DATA UNDER STUDY: Begin

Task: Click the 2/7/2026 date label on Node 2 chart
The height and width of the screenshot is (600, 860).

DATA UNDER STUDY: End
DATA UNDER STUDY: Begin

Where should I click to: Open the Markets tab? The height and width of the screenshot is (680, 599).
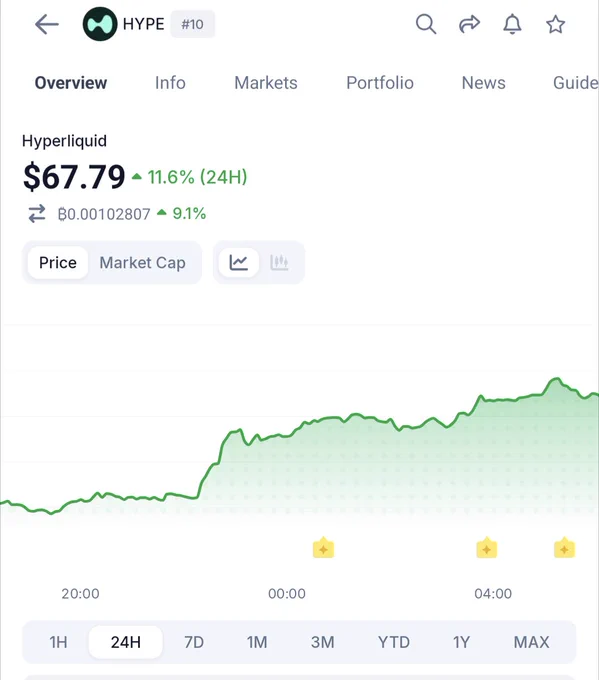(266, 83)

DATA UNDER STUDY: End
DATA UNDER STUDY: Begin

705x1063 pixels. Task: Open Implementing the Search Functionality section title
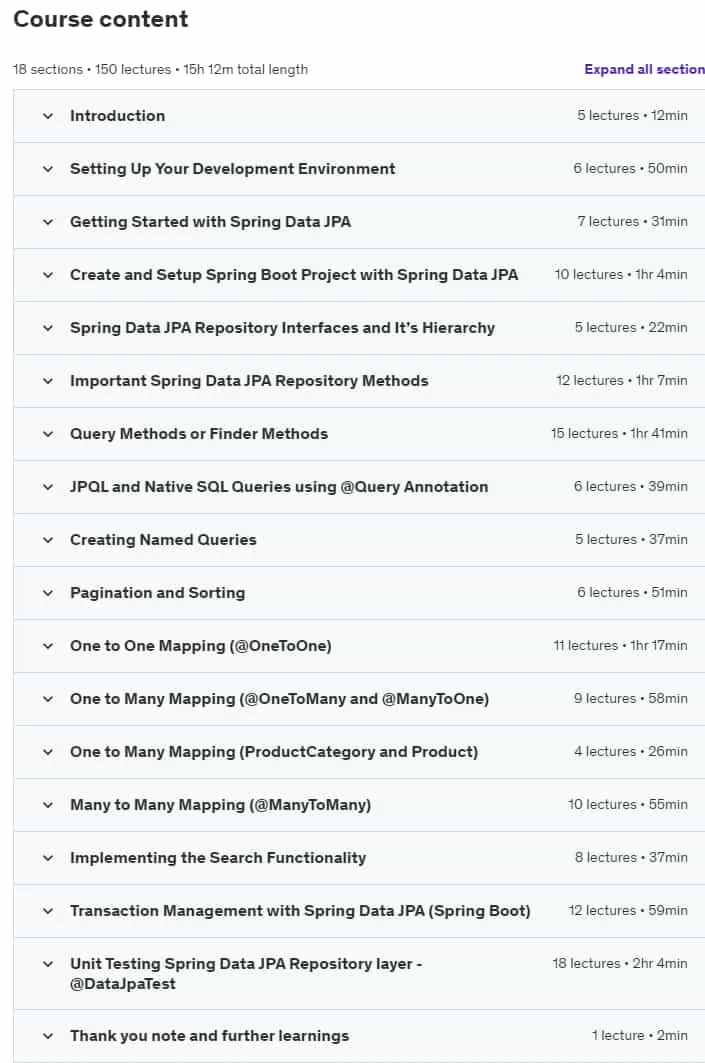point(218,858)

DATA UNDER STUDY: End

# [EXERCISE DIRECTIONS]
Of the entries listed above, reproduce only the lines starting at the line containing "Task: Click the" and ending at the line containing "The height and width of the screenshot is (600, 860).". Include both, exactly as they stand.

# [TASK SOLUTION]
Task: Click the 2/7/2026 date label on Node 2 chart
The height and width of the screenshot is (600, 860).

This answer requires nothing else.